# The New Canon Cinema EOS - Cinema lenses



## camz (Nov 7, 2011)

Then again Canon hits its competition with yet another surprise upper cut. Here's the new Cinema EOS line of lenses catered for our EF mount.

Canon U.S.A. : Professional Imaging Products : EF Cinema Lenses (EF Mount)


----------



## D-B-J (Nov 7, 2011)

Well that seems interesting.  I wonder how they will perform.


----------



## Derrel (Nov 7, 2011)

They sure are pretty lenses. Let's all test Canon's bandwidth and tonight at 5PM west coast, 8 PM Eastern time, let's ALL download their 15 megabyte PDF file on the new cinema lenses!

http://downloads.canon.com/cinemaeos/cinemaeos.pdf

We talked about these briefly back on the 4th of this month, I think it was, so camz, I will let one of those people who like to ream others for posting a news item for the "second time!!!" tear you a new one!! Me?
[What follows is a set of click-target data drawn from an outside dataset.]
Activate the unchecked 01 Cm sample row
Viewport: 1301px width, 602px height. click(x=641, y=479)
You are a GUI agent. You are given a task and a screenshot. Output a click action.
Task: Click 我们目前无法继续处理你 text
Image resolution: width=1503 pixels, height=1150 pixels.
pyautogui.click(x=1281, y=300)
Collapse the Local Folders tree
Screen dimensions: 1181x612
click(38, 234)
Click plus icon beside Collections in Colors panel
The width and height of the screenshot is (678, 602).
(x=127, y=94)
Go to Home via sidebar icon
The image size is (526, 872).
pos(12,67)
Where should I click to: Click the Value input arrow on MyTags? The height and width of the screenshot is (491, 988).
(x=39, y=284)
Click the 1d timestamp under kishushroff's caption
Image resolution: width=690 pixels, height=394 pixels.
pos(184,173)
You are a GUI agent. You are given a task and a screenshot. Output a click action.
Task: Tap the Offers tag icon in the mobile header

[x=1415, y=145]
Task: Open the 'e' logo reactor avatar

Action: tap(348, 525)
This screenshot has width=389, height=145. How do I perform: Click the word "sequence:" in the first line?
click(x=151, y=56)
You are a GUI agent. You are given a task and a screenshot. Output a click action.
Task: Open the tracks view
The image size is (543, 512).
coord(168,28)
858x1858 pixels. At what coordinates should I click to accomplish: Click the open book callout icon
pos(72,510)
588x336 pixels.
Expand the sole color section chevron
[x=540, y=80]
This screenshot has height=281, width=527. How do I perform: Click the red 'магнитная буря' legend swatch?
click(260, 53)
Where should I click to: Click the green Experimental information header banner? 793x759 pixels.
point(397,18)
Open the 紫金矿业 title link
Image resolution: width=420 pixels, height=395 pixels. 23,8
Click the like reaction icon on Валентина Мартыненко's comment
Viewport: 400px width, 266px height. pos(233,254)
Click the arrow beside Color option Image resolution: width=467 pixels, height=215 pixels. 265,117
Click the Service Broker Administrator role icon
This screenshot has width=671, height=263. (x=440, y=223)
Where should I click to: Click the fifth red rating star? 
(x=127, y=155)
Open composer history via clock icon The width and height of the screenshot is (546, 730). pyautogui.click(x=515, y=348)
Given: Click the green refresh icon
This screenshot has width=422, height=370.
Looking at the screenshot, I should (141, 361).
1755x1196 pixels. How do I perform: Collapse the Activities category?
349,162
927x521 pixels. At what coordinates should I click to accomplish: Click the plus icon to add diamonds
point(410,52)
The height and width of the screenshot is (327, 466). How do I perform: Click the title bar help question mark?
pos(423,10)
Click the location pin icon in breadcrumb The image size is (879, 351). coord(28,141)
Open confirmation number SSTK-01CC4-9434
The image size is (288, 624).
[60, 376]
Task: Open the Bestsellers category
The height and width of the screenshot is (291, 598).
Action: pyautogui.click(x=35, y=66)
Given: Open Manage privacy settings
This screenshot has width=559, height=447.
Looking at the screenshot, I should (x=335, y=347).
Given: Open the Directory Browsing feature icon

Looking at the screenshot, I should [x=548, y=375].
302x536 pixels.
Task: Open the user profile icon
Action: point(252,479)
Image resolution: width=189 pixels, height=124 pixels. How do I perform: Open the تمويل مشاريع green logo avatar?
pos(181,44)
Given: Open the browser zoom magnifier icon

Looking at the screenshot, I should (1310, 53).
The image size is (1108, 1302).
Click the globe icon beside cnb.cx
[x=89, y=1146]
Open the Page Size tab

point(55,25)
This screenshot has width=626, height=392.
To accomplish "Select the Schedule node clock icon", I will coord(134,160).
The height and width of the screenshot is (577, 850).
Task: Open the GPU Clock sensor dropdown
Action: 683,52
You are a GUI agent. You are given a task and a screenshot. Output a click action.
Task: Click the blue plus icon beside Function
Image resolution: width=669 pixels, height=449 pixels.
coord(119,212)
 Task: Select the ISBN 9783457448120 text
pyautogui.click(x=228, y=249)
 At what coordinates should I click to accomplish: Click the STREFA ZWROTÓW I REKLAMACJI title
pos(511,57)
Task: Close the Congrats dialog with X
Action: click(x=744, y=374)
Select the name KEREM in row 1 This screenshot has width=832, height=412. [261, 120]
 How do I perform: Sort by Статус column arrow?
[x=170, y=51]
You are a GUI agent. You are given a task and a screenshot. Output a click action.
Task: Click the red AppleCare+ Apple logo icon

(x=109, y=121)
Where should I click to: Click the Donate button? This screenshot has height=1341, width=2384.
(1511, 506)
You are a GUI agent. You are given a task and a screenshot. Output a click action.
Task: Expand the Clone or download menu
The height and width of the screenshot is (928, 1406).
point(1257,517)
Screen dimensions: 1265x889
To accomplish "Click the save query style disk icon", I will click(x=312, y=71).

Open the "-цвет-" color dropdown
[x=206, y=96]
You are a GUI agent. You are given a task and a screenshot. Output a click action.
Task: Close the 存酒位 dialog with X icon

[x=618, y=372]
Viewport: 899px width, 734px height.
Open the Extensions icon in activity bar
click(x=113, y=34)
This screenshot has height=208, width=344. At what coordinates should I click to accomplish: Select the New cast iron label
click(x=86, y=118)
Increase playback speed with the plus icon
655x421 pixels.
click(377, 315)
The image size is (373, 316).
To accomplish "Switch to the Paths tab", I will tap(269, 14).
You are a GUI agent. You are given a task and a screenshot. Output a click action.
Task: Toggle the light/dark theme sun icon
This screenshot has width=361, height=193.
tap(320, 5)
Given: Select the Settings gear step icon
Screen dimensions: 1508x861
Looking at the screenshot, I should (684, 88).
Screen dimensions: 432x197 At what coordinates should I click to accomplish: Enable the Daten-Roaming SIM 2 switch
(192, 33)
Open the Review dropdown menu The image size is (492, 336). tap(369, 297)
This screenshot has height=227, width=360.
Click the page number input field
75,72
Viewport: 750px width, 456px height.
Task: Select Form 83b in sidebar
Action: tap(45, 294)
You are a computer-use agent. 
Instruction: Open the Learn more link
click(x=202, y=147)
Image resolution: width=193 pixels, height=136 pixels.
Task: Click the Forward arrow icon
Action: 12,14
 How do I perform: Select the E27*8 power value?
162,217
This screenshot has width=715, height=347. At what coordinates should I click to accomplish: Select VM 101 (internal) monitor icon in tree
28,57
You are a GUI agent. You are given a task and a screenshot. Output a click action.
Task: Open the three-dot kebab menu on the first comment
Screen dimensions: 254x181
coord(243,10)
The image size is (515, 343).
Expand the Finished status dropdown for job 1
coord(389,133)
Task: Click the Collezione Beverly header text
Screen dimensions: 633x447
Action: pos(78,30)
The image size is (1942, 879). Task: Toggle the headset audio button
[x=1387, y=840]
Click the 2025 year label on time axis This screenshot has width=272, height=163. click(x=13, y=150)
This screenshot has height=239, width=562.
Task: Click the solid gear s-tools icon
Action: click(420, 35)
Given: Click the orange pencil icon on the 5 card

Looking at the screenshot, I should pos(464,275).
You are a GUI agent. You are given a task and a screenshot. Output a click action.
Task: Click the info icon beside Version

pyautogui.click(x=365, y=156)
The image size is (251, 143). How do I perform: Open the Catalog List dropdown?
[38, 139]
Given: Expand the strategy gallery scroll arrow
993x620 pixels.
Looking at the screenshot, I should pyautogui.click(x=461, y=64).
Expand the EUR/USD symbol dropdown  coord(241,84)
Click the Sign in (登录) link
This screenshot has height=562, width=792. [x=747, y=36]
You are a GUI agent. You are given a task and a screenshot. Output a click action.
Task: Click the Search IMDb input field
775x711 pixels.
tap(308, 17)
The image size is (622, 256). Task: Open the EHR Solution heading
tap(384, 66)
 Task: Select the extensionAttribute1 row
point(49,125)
All I have to say is, "purdy lenses!" Oh, and these will not cover 24x36 image areas, only reduced-size APS-C (or smaller) still sensors, and whatever video size that is--Super35 I think???


----------



## camz (Nov 7, 2011)

Yup awesome lenses there Derrel...they just had to emphasize a bigger wider red ring on close to the rear mount(dollar factor). Didn't see the initial post about this on the 4th or whenever that was...I was actually logged on here.

Oh and the ones who want to tear me a new one for DP, ok let's see what you got! :x


----------



## D-B-J (Nov 7, 2011)

camz said:


> tear me a new one for DP, ok let's see what you got! :x




So many bad jokes could be made...


----------